XV. Assessing the Quality of Cross-Cultural Surveys

Webpage last modified: 2009-Mar-03

Introduction

In mono-cultural surveys, assessing the quality of survey data requires adequate documentation of the entire survey lifecycle and an understanding of protocols used to assure quality. The assessment procedures and criteria become more complicated in cross-national research, which — in addition to methodological, organizational and operational barriers to the implementation of quality monitoring and producing documentation — may often include additional production processes, such as adaptation and translation of questions and pretesting in diverse contexts.

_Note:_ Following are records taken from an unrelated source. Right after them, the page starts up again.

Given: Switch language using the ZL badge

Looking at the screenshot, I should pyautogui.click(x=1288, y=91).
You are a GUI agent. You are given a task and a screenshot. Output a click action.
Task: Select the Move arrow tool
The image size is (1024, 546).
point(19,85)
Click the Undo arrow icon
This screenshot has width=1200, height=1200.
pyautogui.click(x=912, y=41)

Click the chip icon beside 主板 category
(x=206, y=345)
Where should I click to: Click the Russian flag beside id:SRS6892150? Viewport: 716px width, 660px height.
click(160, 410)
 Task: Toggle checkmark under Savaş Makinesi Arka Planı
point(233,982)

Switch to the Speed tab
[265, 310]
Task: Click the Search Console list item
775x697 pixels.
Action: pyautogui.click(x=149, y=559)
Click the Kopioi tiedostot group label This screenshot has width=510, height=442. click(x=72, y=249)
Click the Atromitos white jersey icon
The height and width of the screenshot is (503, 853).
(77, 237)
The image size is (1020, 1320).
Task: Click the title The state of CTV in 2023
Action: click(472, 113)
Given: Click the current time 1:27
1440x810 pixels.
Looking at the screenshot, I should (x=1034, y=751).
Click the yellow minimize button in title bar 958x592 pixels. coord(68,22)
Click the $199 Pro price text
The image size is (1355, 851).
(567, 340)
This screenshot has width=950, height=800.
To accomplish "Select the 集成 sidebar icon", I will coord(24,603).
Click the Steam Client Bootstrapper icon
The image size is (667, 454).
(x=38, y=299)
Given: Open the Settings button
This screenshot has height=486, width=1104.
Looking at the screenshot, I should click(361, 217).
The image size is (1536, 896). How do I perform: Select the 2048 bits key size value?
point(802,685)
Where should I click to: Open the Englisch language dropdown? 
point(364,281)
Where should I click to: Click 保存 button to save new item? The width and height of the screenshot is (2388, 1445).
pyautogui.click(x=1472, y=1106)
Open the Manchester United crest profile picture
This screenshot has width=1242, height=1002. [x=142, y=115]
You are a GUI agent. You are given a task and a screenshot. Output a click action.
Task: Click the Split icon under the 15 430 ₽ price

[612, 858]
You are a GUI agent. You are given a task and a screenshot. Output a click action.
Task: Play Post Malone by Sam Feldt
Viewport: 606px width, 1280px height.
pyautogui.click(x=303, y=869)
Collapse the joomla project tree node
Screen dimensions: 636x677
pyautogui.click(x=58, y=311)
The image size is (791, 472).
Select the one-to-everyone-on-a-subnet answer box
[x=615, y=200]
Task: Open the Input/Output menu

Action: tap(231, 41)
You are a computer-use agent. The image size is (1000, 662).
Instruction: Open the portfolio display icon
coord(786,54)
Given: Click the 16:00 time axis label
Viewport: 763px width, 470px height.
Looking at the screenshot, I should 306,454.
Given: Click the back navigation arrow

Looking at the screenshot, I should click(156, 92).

The framework adopted by these guidelines for assessing quality is informed by research on quality management, which defines quality in terms of three main criteria: fitness for use [8], total survey error [6], and survey process quality [9].

Discussions of quality often focus on fitness for use, survey error, or both. Fitness for use is the extent to which statistics meet the requirements of users of the data. Statistical agencies commonly apply this criterion when defining quality. The dimensions of quality that national statistical agencies use to define quality vary to some extent, but there is agreement on several key dimensions. For example: Are concepts, constructs, indicators, and measures relevant and appropriate for addressing research questions of interest? Are the data accurate? Accuracy is generally what is addressed in discussion of total survey error, that is, accuracy of a survey statistic in terms of construct validity, measurement, and representativeness.

Figure 1 shows seven dimensions of quality that are often used to assess the quality of official statistics (see for example, [2] [4]):

  1. Relevance — do the data meet the needs of the client or users? In a multi-cultural context, where there will be many clients or users with possibly competing goals, the dimension of relevance becomes more challenging to fulfill.
  2. Accuracy — are the data describing the phenomena that they were designed to measure? Accuracy refers to the sources of survey error [6] (e.g., sampling error, measurement error, nonresponse error, etc.; see Figure 2).
  3. Timeliness — how much time has elapsed between the end of the data collection and when the data are available for analysis? One example of the challenge of providing timely data in cross-national research would be a political election study in nations with elections occurring in different time periods.
  4. Accessibility — can data be easily obtained by users? In the cross-national context, data access can mean more than simply making data publicly available. Access, particularly in majority countries, may also need to include capacity building or training activities to make the data truly accessible to local populations. Country-level data access laws and regulations will also come into play.
  5. Interpretability — are supplementary data available to analysts that describe the major characteristics and structure of the data (metadata) as well as data about the survey processes (paradata)?
  6. Coherence — are the data available for further recombination with other statistical information for various secondary purposes, and
  7. Comparability — to what extent are observed data differences due to genuine variation as opposed to other factors? The quality dimensions of coherence and comparability are the raison d'être for cross-national and cross-cultural survey research.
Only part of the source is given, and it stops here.